Science

Het knikkerspel in de duinen

Wie wel eens uitwaait in de duinen, zal niet snel vermoeden dat de blanke zandruggen over een paar miljoen jaar wel eens het reservoir zouden kunnen vormen voor olie en gas.

Niet zelden vormen prehistorische, gefossileerde duinen vandaag de dag het veilige bekken waarin zich waardevolle olie- en aardgasvoorraden verscholen houden. De hedendaagse rijke olie- en gasvelden in de Noordzee bijvoorbeeld, bevinden zich in eertijdse duinen. Een dik pakket van zouthoudende lagen voorkomt als ‘deksel’ dat het kostbare, fossiele goedje voortijdig ontsnapt.

Om deze reden hebben geologen en mijnbouwkundigen grote belangstelling voor het subtiele krachtenspel van wind op de duintoppen. De manier waarop de duinen vandaag de dag ‘wandelen’, is immers dezelfde waarmee het duinzandsediment miljoenen jaren geleden werd opgestuwd tegen de top, en weer werd neergekwakt in de luwte. ,,De manier waarop de duinen eroderen en verderop weer aangroeien, verschaft inzicht in de fundamentele principes van de sedimentatieprocessen. Dat is van belang voor de kennis over de reservoirs voor olie en gas”, zegt Jean-Marie Stam van het TNO-instituut Grondwater en Geo-Energie. Stam promoveert 17 november bij Mijnbouwkunde op een modelmatige beschrijving van de onder invloed van de wind bewegende zandkorrels.

Items uit de dataset:
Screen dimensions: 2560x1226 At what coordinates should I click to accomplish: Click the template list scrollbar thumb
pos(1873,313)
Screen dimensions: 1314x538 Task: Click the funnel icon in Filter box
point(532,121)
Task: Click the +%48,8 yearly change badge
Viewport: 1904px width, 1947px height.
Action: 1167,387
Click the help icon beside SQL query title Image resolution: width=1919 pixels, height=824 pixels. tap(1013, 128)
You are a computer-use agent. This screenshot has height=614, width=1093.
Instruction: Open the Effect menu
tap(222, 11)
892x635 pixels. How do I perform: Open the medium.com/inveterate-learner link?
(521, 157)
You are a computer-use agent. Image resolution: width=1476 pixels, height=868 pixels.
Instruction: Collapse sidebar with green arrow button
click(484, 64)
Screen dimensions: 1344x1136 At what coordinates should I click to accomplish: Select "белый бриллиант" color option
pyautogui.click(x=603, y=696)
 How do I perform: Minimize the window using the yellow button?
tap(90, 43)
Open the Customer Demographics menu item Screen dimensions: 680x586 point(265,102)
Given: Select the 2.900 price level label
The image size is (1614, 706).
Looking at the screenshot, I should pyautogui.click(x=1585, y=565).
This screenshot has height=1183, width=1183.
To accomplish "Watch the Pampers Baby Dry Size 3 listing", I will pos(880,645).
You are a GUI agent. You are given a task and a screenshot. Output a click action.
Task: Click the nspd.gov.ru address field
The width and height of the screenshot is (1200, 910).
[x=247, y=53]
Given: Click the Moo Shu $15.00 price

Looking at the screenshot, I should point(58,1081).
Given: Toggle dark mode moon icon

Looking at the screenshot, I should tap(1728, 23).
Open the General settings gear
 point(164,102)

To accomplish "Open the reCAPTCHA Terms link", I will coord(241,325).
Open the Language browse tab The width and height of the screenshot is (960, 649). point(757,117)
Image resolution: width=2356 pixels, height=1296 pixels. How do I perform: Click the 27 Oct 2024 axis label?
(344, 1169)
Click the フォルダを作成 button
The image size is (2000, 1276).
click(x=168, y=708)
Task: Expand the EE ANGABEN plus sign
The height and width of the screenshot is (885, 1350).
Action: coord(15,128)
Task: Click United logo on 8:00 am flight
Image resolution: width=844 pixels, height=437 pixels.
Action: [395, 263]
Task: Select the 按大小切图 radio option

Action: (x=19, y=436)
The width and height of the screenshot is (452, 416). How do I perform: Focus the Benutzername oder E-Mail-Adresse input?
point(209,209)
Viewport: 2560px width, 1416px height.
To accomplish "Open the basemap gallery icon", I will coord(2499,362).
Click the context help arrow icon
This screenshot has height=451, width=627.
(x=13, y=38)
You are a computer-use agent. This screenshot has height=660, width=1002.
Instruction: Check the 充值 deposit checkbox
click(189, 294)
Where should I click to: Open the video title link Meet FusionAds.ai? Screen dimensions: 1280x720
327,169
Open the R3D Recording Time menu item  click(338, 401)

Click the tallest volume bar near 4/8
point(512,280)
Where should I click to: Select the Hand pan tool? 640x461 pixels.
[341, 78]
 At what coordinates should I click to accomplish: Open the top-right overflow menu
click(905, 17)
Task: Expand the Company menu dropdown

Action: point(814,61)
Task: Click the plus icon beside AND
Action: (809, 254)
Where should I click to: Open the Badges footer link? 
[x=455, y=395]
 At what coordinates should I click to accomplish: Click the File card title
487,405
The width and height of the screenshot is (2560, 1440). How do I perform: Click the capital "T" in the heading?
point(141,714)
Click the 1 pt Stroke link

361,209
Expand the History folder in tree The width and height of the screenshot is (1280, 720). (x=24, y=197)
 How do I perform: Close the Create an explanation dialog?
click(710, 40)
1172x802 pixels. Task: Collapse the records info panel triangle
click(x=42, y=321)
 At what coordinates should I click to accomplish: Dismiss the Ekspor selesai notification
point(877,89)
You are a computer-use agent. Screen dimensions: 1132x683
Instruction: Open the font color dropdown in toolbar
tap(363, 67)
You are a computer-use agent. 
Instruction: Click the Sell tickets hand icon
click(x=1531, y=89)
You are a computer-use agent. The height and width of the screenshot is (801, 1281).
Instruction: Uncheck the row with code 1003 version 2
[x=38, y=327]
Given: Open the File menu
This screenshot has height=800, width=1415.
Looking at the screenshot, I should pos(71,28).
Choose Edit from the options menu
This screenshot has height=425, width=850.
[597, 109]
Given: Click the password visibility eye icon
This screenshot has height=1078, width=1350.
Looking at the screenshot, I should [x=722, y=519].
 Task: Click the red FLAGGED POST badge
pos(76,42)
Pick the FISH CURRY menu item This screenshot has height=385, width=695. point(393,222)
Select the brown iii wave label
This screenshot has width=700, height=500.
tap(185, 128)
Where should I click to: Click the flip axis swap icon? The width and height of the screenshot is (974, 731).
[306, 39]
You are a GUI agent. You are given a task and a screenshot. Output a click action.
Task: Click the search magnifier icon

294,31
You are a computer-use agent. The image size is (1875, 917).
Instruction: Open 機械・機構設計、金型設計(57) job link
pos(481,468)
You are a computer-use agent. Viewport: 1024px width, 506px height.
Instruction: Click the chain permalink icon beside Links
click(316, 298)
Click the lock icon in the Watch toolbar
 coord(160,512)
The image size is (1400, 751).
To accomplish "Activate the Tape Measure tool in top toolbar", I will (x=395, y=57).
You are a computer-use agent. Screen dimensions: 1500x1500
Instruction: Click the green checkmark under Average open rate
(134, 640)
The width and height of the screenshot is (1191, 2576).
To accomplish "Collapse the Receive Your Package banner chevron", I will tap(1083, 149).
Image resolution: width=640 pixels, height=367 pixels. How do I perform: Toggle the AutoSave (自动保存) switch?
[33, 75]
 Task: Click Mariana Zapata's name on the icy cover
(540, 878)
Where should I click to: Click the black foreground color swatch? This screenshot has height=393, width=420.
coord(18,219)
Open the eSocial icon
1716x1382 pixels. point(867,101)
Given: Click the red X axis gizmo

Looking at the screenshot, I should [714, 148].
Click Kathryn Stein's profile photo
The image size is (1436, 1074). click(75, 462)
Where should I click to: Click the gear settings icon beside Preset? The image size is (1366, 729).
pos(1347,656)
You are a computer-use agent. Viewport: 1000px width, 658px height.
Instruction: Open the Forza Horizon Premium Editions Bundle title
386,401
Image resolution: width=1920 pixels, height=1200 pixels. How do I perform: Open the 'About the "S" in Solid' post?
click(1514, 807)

OPDRACHTEN ->
**A)** Bij welk instituut is Jean-Marie Stam volgens de tekst over duinen werkzaam?
**B)** Neem uit de tekst over duinen letterlijk het gedeelte over dat begint bij "Niet zelden vormen" en doorloopt tot en met "goedje voortijdig ontsnapt.".
**C)** Vul de tekst over duinen aan met een vervolg dat aansluit op de laatste zin ervan.

ANTWOORDEN PER OPDRACHT ->
**A)** Bij het TNO-instituut Grondwater en Geo-Energie.

**B)**
Niet zelden vormen prehistorische, gefossileerde duinen vandaag de dag het veilige bekken waarin zich waardevolle olie- en aardgasvoorraden verscholen houden. De hedendaagse rijke olie- en gasvelden in de Noordzee bijvoorbeeld, bevinden zich in eertijdse duinen. Een dik pakket van zouthoudende lagen voorkomt als ‘deksel’ dat het kostbare, fossiele goedje voortijdig ontsnapt.

**C)**
In hoeverre een aardgasbel of oliebron valt te exploiteren, is afhankelijk van de kwaliteit van het gesteente waarin de fossiele brandstoffen zich bevinden. Een belangrijke vraag is uiteraard hoe groot het onderaardse reservoir is, maar ook inzicht in de structuur en porositeit van het gesteente is van wezenlijk belang om het gas of de olie uiteindelijk in de kachel te kunnen verstoken. Olie-ingenieurs kunnen de pijp maar het beste op een plaats in de bel prikken waar de porositeit van het gesteente groot is. Kortom, hoe meer informatie geologen en mijnbouwkundigen verzamelen over de ‘architectuur’ van het gesteente, hoe groter de kans op succesvolle olie- of gaswinning.

,,Je moet je zo’n gesteente voorstellen als een bak met knikkers”, legt Stam uit. ,,De olie of het gas bevindt zich in de holtes tussen de knikkers. De grootte van de knikkers of de manier waarop ze in de bak zijn gestapeld, zegt dus iets over de hoeveelheid fossiele brandstoffen.” De zandkorrels van de duinen zijn de ‘knikkers’ in een toekomstig reservoir. Na langdurige afzetting en verplaatsing van het zandige sediment, worden de duinafzettingen op een gegeven moment begraven en ontstaat zandsteen.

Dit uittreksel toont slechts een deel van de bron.